29.    Electronic scoring: We live in an advancing techno age; if we want to attract younger people we must bring our scoring system into the next century. Dog shows and working shows (sheepdog trials) all use electronic scoring, why can’t we it’s instant! People can see what’s happening and they can relate to that score as events unfold on the run. I recently requested this be made available at RAFT for Championships so we have transparency of scores. This never occurred: I have since been informed it’s up to individuals (judges, trial managers) if they would like to do it. I have also been informed that it is unpopular with the older generation of judges: why? Surely we have nothing to hide: it’s just like writing on a paper form but electronically which is instant and can be placed onto a master scoreboard immediately:-  it would reflect what just occurred. It would also be helpful for the competitor to learn from their mistakes or be realistic in what just happened as it was transparent and if it did not occur and a judge had made a mistake it could be corrected instantly.

Para 95: States the following: As a minimum at the conclusion of the presentation of trophies, the run by run scores of all dogs completing the trial shall be made available.

When was the last time that occurred? I personally have never experienced it in the last eight years of trialling in Australia.

30.    Competitors are very reticent to ask a judge to show them their individual scores in case they offend the judge and don’t want to come across that they are questioning the judge’s decision. This way there would be no confrontation, unless judges have something they do not want to display for a reason. What is up with accountability: just like when I am running under the Judge I am accountable so,why can’t the judge be transparent in what they are doing?

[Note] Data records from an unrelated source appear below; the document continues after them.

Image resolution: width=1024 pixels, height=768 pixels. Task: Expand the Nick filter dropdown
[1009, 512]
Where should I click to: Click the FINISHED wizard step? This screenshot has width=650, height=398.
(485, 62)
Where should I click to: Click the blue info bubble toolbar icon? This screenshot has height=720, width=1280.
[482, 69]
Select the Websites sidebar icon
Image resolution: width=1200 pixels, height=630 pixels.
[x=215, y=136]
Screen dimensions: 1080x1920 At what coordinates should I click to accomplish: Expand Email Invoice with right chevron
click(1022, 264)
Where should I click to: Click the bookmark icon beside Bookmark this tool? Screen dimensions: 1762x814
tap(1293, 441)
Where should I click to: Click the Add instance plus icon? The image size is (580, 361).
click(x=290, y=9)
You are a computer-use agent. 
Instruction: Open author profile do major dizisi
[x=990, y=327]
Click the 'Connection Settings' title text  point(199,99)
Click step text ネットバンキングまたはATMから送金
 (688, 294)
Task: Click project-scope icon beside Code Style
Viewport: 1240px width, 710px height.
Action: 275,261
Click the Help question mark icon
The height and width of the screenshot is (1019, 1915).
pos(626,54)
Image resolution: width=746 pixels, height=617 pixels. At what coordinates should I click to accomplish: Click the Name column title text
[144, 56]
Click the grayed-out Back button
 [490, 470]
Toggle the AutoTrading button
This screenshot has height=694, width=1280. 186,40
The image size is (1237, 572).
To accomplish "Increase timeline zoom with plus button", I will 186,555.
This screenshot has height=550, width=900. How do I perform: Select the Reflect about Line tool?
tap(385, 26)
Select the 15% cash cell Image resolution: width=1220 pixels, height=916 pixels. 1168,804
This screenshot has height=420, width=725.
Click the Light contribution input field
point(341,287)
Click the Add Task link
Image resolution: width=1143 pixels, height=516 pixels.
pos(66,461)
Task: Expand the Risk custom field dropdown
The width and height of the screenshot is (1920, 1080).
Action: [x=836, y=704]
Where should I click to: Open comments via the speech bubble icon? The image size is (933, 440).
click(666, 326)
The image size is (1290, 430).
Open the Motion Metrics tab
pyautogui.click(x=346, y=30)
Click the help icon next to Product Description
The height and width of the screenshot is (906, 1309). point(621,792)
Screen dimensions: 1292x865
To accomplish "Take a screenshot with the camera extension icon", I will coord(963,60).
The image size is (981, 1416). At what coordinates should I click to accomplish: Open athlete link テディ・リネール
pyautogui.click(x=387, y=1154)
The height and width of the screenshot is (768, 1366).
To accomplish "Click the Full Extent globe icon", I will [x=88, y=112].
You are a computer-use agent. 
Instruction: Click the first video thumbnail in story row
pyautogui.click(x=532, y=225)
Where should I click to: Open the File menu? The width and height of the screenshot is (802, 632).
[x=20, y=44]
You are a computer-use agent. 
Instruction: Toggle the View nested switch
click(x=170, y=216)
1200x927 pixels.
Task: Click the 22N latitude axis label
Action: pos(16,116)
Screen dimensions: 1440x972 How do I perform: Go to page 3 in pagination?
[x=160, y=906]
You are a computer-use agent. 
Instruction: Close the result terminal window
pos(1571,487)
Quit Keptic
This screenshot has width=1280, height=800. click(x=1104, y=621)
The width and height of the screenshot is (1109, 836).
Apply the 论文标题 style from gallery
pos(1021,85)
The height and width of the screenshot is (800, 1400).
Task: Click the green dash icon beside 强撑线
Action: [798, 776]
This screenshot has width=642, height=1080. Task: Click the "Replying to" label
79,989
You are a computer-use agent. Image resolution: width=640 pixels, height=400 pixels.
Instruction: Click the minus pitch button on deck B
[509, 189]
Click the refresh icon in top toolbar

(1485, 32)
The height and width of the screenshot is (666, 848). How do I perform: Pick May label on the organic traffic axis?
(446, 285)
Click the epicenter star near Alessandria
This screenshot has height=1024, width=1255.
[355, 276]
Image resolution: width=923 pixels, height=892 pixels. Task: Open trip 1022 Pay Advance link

31.    Championship Competitions: In addition to using the trial manager as a sounding board when setting runs it would be useful to see the introduction of a two- judging system. I feel if this was introduced it would help prevent runs from failing and large amounts of competitors going out on the first run of a Championship. 

It would also help, if required to quickly change a run when the natural conditions affected by the elements on the day had changed.

In addition to the two appointed co-judging and an appointed “Master Judge” this can be the reserve judge for the competition preferably a RAFT Chair and themselves an able Championship judge to oversee the competition and all championships runs to remain neutral and if required the deciding vote if a run once proofed needs to be reset.

32.    Co-judging:  As mentioned above all State Championships would require two judges and a reserve judge, to co-judge each run throughout the competition, scores to be added together and divided by two, (the national a similar system) except, on day one for the first two runs, both judges will judge separately depending on the number of competitors competing, with the reserve “Master Judge” to act as adjudicator, in case there is a problem or the run is not working. Then from day two until the competition is completed all the remaining runs would be set and co-judge together. With what I have witnessed, I would say this is already happening as when setting a championship most judges will get a fellow judge to assist and check that run and sound out the trial manager too. This would confirm the above and make it official.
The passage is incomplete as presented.